## Exercise:
Below are records to be repeated in full. Give them exactly.

## Records drawn from a dataset:
================================
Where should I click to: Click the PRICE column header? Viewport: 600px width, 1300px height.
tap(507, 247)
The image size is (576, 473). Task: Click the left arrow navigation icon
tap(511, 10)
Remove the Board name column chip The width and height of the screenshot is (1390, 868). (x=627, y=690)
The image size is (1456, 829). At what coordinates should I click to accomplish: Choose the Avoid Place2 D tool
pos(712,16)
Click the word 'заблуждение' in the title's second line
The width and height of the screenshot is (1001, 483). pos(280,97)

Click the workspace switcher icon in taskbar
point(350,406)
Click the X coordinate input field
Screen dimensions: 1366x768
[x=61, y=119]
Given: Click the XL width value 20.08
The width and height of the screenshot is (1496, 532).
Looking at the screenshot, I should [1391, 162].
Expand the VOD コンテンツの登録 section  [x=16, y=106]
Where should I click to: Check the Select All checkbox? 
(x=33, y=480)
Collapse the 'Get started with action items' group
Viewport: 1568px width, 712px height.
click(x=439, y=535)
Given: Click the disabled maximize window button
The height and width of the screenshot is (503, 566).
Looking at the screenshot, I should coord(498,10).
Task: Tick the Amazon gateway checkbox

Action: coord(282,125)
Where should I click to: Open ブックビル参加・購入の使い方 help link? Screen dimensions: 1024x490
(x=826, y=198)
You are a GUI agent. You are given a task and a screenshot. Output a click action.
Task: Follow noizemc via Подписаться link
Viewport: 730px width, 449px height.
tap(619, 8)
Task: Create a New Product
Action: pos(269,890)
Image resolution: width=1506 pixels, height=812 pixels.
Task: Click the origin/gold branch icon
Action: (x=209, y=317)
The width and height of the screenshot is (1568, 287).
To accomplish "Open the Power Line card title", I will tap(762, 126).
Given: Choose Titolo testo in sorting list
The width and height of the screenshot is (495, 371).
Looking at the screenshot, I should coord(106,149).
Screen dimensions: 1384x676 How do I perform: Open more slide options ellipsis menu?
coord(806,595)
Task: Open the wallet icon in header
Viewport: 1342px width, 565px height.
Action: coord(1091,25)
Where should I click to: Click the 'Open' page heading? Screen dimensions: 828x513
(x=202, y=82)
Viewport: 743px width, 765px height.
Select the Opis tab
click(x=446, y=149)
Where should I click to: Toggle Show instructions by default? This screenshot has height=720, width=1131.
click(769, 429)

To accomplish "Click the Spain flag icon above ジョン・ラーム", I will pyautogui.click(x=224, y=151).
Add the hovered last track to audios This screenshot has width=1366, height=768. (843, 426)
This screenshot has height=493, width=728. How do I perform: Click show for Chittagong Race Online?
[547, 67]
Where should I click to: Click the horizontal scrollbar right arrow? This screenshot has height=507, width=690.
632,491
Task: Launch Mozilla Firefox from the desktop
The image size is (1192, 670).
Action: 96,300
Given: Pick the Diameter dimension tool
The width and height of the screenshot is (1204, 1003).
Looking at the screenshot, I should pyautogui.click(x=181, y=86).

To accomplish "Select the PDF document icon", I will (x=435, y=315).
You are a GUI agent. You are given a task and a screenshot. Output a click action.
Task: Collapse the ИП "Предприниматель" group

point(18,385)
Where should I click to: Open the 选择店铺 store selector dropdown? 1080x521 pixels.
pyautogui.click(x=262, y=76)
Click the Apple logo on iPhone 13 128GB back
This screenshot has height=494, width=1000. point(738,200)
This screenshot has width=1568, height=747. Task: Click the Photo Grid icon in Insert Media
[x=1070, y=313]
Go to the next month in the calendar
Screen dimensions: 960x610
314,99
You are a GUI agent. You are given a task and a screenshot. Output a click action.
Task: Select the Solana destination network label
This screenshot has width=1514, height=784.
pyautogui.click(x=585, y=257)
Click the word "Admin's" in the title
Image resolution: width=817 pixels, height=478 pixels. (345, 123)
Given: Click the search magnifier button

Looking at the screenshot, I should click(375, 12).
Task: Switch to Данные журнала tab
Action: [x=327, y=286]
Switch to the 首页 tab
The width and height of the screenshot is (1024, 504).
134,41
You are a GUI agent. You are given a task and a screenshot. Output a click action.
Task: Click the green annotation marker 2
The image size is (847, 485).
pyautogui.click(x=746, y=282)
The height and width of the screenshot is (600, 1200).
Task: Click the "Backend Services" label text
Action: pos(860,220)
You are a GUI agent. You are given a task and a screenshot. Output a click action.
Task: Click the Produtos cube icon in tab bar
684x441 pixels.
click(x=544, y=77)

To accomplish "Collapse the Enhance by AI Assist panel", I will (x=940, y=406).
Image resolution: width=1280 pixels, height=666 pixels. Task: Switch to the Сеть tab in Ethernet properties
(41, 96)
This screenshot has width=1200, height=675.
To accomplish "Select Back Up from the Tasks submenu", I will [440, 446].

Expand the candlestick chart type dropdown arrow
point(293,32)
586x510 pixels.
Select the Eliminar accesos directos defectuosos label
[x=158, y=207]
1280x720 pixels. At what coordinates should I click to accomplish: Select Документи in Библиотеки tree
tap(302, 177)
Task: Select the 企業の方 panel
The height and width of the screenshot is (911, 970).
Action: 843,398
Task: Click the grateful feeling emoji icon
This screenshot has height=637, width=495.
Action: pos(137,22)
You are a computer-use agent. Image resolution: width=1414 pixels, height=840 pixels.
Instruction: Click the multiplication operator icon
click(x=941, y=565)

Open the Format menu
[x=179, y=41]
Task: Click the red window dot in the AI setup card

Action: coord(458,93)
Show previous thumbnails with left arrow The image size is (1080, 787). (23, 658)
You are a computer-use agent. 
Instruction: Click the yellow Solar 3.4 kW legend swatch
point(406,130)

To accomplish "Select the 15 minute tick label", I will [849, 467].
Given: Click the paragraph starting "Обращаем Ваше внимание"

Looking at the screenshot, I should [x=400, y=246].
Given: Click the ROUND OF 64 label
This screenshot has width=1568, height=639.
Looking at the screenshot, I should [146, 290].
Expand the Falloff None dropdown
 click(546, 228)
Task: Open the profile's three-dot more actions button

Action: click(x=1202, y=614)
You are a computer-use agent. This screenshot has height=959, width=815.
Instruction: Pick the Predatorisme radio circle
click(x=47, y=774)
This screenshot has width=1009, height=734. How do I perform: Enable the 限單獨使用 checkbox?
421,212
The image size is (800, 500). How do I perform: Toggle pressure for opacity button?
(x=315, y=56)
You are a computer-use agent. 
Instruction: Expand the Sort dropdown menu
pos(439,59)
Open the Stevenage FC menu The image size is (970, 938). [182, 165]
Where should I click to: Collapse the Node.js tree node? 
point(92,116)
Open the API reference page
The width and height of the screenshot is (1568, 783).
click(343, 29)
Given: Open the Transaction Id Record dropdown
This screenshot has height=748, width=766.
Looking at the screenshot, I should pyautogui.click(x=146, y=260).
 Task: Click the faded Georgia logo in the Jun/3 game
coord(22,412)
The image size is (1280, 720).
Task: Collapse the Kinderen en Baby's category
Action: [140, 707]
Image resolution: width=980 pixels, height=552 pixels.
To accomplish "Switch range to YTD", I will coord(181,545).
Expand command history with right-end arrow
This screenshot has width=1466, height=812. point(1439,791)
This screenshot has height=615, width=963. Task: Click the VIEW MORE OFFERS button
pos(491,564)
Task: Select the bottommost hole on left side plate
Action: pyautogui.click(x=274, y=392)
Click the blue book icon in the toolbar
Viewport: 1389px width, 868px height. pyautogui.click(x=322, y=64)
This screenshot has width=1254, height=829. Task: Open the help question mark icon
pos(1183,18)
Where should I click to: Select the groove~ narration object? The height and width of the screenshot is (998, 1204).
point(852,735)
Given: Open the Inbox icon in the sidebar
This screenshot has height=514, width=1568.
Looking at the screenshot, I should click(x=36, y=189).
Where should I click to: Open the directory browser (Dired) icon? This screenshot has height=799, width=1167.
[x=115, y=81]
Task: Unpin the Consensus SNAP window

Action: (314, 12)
================================
## Written answer:
Where should I click to: Click the PRICE column header? Viewport: 600px width, 1300px height.
tap(507, 247)
The image size is (576, 473). Task: Click the left arrow navigation icon
tap(511, 10)
Remove the Board name column chip The width and height of the screenshot is (1390, 868). (x=627, y=690)
The image size is (1456, 829). At what coordinates should I click to accomplish: Choose the Avoid Place2 D tool
pos(712,16)
Click the word 'заблуждение' in the title's second line
The width and height of the screenshot is (1001, 483). pos(280,97)

Click the workspace switcher icon in taskbar
point(350,406)
Click the X coordinate input field
Screen dimensions: 1366x768
[x=61, y=119]
Given: Click the XL width value 20.08
The width and height of the screenshot is (1496, 532).
Looking at the screenshot, I should [1391, 162].
Expand the VOD コンテンツの登録 section  [x=16, y=106]
Where should I click to: Check the Select All checkbox? 
(x=33, y=480)
Collapse the 'Get started with action items' group
Viewport: 1568px width, 712px height.
click(x=439, y=535)
Given: Click the disabled maximize window button
The height and width of the screenshot is (503, 566).
Looking at the screenshot, I should coord(498,10).
Task: Tick the Amazon gateway checkbox

Action: coord(282,125)
Where should I click to: Open ブックビル参加・購入の使い方 help link? Screen dimensions: 1024x490
(x=826, y=198)
You are a GUI agent. You are given a task and a screenshot. Output a click action.
Task: Follow noizemc via Подписаться link
Viewport: 730px width, 449px height.
tap(619, 8)
Task: Create a New Product
Action: pos(269,890)
Image resolution: width=1506 pixels, height=812 pixels.
Task: Click the origin/gold branch icon
Action: (x=209, y=317)
The width and height of the screenshot is (1568, 287).
To accomplish "Open the Power Line card title", I will tap(762, 126).
Given: Choose Titolo testo in sorting list
The width and height of the screenshot is (495, 371).
Looking at the screenshot, I should coord(106,149).
Screen dimensions: 1384x676 How do I perform: Open more slide options ellipsis menu?
coord(806,595)
Task: Open the wallet icon in header
Viewport: 1342px width, 565px height.
Action: coord(1091,25)
Where should I click to: Click the 'Open' page heading? Screen dimensions: 828x513
(x=202, y=82)
Viewport: 743px width, 765px height.
Select the Opis tab
click(x=446, y=149)
Where should I click to: Toggle Show instructions by default? This screenshot has height=720, width=1131.
click(769, 429)

To accomplish "Click the Spain flag icon above ジョン・ラーム", I will pyautogui.click(x=224, y=151).
Add the hovered last track to audios This screenshot has width=1366, height=768. (843, 426)
This screenshot has height=493, width=728. How do I perform: Click show for Chittagong Race Online?
[547, 67]
Where should I click to: Click the horizontal scrollbar right arrow? This screenshot has height=507, width=690.
632,491
Task: Launch Mozilla Firefox from the desktop
The image size is (1192, 670).
Action: 96,300
Given: Pick the Diameter dimension tool
The width and height of the screenshot is (1204, 1003).
Looking at the screenshot, I should pyautogui.click(x=181, y=86).

To accomplish "Select the PDF document icon", I will (x=435, y=315).
You are a GUI agent. You are given a task and a screenshot. Output a click action.
Task: Collapse the ИП "Предприниматель" group

point(18,385)
Where should I click to: Open the 选择店铺 store selector dropdown? 1080x521 pixels.
pyautogui.click(x=262, y=76)
Click the Apple logo on iPhone 13 128GB back
This screenshot has height=494, width=1000. point(738,200)
This screenshot has width=1568, height=747. Task: Click the Photo Grid icon in Insert Media
[x=1070, y=313]
Go to the next month in the calendar
Screen dimensions: 960x610
314,99
You are a GUI agent. You are given a task and a screenshot. Output a click action.
Task: Select the Solana destination network label
This screenshot has width=1514, height=784.
pyautogui.click(x=585, y=257)
Click the word "Admin's" in the title
Image resolution: width=817 pixels, height=478 pixels. (345, 123)
Given: Click the search magnifier button

Looking at the screenshot, I should click(375, 12).
Task: Switch to Данные журнала tab
Action: [x=327, y=286]
Switch to the 首页 tab
The width and height of the screenshot is (1024, 504).
134,41
You are a GUI agent. You are given a task and a screenshot. Output a click action.
Task: Click the green annotation marker 2
The image size is (847, 485).
pyautogui.click(x=746, y=282)
The height and width of the screenshot is (600, 1200).
Task: Click the "Backend Services" label text
Action: pos(860,220)
You are a GUI agent. You are given a task and a screenshot. Output a click action.
Task: Click the Produtos cube icon in tab bar
684x441 pixels.
click(x=544, y=77)

To accomplish "Collapse the Enhance by AI Assist panel", I will (x=940, y=406).
Image resolution: width=1280 pixels, height=666 pixels. Task: Switch to the Сеть tab in Ethernet properties
(41, 96)
This screenshot has width=1200, height=675.
To accomplish "Select Back Up from the Tasks submenu", I will [440, 446].

Expand the candlestick chart type dropdown arrow
point(293,32)
586x510 pixels.
Select the Eliminar accesos directos defectuosos label
[x=158, y=207]
1280x720 pixels. At what coordinates should I click to accomplish: Select Документи in Библиотеки tree
tap(302, 177)
Task: Select the 企業の方 panel
The height and width of the screenshot is (911, 970).
Action: 843,398
Task: Click the grateful feeling emoji icon
This screenshot has height=637, width=495.
Action: pos(137,22)
You are a computer-use agent. Image resolution: width=1414 pixels, height=840 pixels.
Instruction: Click the multiplication operator icon
click(x=941, y=565)

Open the Format menu
[x=179, y=41]
Task: Click the red window dot in the AI setup card

Action: coord(458,93)
Show previous thumbnails with left arrow The image size is (1080, 787). (23, 658)
You are a computer-use agent. 
Instruction: Click the yellow Solar 3.4 kW legend swatch
point(406,130)

To accomplish "Select the 15 minute tick label", I will [849, 467].
Given: Click the paragraph starting "Обращаем Ваше внимание"

Looking at the screenshot, I should [x=400, y=246].
Given: Click the ROUND OF 64 label
This screenshot has width=1568, height=639.
Looking at the screenshot, I should [146, 290].
Expand the Falloff None dropdown
 click(546, 228)
Task: Open the profile's three-dot more actions button

Action: click(x=1202, y=614)
You are a computer-use agent. This screenshot has height=959, width=815.
Instruction: Pick the Predatorisme radio circle
click(x=47, y=774)
This screenshot has width=1009, height=734. How do I perform: Enable the 限單獨使用 checkbox?
421,212
The image size is (800, 500). How do I perform: Toggle pressure for opacity button?
(x=315, y=56)
You are a computer-use agent. 
Instruction: Expand the Sort dropdown menu
pos(439,59)
Open the Stevenage FC menu The image size is (970, 938). [182, 165]
Where should I click to: Collapse the Node.js tree node? 
point(92,116)
Open the API reference page
The width and height of the screenshot is (1568, 783).
click(343, 29)
Given: Open the Transaction Id Record dropdown
This screenshot has height=748, width=766.
Looking at the screenshot, I should pyautogui.click(x=146, y=260).
 Task: Click the faded Georgia logo in the Jun/3 game
coord(22,412)
The image size is (1280, 720).
Task: Collapse the Kinderen en Baby's category
Action: [140, 707]
Image resolution: width=980 pixels, height=552 pixels.
To accomplish "Switch range to YTD", I will coord(181,545).
Expand command history with right-end arrow
This screenshot has width=1466, height=812. point(1439,791)
This screenshot has height=615, width=963. Task: Click the VIEW MORE OFFERS button
pos(491,564)
Task: Select the bottommost hole on left side plate
Action: pyautogui.click(x=274, y=392)
Click the blue book icon in the toolbar
Viewport: 1389px width, 868px height. pyautogui.click(x=322, y=64)
This screenshot has width=1254, height=829. Task: Open the help question mark icon
pos(1183,18)
Where should I click to: Select the groove~ narration object? The height and width of the screenshot is (998, 1204).
point(852,735)
Given: Open the Inbox icon in the sidebar
This screenshot has height=514, width=1568.
Looking at the screenshot, I should click(x=36, y=189).
Where should I click to: Open the directory browser (Dired) icon? This screenshot has height=799, width=1167.
[x=115, y=81]
Task: Unpin the Consensus SNAP window

Action: (314, 12)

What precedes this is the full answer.